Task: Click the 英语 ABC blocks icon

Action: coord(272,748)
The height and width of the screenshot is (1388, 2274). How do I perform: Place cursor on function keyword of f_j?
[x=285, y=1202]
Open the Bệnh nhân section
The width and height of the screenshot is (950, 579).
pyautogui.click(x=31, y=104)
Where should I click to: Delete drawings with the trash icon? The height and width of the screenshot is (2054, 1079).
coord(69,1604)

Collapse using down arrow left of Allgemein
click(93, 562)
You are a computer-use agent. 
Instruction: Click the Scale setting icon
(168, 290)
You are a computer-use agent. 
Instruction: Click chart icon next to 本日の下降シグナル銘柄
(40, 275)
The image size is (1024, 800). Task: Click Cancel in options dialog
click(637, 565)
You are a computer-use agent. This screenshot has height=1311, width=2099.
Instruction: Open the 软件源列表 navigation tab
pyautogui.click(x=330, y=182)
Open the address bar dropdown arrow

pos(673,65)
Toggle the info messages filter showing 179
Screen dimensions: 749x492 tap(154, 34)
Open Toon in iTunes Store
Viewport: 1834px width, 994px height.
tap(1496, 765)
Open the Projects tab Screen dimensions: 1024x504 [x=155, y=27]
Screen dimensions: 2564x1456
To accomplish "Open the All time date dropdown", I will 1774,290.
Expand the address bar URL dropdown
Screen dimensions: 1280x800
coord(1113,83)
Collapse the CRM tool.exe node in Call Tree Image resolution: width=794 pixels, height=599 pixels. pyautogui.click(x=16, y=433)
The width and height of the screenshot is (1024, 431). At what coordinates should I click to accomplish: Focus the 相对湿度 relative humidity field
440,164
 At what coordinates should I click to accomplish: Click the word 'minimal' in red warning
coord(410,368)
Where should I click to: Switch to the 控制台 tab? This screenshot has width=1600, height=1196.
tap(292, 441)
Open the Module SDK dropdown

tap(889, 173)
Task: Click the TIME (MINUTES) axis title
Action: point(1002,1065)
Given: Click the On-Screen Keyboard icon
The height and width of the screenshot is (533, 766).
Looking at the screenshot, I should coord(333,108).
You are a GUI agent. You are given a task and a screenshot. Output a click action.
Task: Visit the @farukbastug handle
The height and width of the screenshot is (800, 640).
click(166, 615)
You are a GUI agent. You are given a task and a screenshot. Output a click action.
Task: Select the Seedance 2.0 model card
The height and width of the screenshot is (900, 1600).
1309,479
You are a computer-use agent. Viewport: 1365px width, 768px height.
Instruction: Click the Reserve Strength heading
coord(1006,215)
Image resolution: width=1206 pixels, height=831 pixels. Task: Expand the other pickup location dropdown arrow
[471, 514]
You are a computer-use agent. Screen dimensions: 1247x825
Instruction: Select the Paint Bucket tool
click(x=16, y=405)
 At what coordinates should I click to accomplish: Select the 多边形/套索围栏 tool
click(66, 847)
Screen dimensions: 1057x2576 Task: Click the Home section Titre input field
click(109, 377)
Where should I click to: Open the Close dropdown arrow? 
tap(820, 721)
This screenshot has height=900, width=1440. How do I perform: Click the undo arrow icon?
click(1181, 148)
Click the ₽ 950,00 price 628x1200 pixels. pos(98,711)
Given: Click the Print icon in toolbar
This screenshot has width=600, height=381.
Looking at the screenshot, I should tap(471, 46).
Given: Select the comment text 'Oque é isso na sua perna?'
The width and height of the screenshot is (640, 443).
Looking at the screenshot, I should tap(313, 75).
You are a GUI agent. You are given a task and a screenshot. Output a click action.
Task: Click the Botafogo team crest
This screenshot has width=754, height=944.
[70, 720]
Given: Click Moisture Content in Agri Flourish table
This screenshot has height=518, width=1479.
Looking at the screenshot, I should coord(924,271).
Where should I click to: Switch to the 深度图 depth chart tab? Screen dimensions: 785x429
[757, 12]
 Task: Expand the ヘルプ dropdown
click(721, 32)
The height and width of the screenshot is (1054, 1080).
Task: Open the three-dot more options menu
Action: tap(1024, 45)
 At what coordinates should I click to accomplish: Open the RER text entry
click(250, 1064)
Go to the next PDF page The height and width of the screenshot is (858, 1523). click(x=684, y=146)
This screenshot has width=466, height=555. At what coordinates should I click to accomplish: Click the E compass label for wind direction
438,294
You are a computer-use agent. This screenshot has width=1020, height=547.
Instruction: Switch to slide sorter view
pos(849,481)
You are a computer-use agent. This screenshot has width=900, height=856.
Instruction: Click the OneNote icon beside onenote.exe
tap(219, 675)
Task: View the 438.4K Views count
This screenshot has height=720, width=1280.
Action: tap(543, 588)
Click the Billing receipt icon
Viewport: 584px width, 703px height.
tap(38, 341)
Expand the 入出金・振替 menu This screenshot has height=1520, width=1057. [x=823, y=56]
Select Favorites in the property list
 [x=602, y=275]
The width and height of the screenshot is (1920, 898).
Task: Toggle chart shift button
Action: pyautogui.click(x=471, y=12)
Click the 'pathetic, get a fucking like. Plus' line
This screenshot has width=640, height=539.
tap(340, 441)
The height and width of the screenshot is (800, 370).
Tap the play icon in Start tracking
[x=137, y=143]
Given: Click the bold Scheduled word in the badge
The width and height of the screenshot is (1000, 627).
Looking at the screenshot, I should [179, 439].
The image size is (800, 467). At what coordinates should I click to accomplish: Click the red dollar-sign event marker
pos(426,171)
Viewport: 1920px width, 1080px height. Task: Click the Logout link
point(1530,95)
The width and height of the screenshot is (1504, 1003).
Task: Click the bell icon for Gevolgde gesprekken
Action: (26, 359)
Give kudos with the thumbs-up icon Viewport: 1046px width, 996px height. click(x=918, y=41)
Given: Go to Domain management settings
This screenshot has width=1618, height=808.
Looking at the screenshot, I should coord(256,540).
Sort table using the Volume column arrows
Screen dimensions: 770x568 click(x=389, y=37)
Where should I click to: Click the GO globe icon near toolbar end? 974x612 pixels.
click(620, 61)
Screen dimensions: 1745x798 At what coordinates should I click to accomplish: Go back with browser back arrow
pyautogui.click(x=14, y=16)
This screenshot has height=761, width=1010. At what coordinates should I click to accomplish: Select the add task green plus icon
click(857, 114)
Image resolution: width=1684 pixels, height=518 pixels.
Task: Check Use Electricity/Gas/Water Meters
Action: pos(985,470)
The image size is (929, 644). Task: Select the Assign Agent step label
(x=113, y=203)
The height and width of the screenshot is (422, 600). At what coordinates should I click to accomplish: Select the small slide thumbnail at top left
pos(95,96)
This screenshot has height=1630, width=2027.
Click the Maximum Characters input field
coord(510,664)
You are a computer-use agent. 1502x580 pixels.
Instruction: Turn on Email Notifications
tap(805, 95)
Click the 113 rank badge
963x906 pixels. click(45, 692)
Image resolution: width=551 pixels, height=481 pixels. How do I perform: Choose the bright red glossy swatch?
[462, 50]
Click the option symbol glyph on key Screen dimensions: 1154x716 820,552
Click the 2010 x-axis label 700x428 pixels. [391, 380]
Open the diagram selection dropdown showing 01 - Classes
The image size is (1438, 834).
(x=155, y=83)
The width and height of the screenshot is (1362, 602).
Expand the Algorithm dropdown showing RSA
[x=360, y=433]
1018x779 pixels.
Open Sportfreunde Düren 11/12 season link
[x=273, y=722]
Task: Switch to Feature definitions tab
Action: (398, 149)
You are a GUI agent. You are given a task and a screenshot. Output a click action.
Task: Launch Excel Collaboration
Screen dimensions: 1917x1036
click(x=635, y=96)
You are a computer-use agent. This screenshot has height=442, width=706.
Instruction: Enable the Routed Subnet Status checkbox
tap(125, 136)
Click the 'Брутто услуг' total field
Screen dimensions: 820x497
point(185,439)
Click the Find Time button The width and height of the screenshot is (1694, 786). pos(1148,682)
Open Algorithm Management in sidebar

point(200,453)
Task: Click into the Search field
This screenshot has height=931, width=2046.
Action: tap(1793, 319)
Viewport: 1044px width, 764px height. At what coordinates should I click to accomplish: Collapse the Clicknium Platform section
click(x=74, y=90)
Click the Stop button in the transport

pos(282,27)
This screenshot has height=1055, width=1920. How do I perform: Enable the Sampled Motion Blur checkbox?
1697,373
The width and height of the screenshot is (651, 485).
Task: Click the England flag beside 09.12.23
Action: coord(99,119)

---

▶ _SET PROBLEM_
Copy out each line of the records above that contains the word "label", in the order the lines appear.

▶ _REPLY TO THE EXERCISE_
This screenshot has width=466, height=555. At what coordinates should I click to accomplish: Click the E compass label for wind direction
The image size is (929, 644). Task: Select the Assign Agent step label
Click the 2010 x-axis label 700x428 pixels. [391, 380]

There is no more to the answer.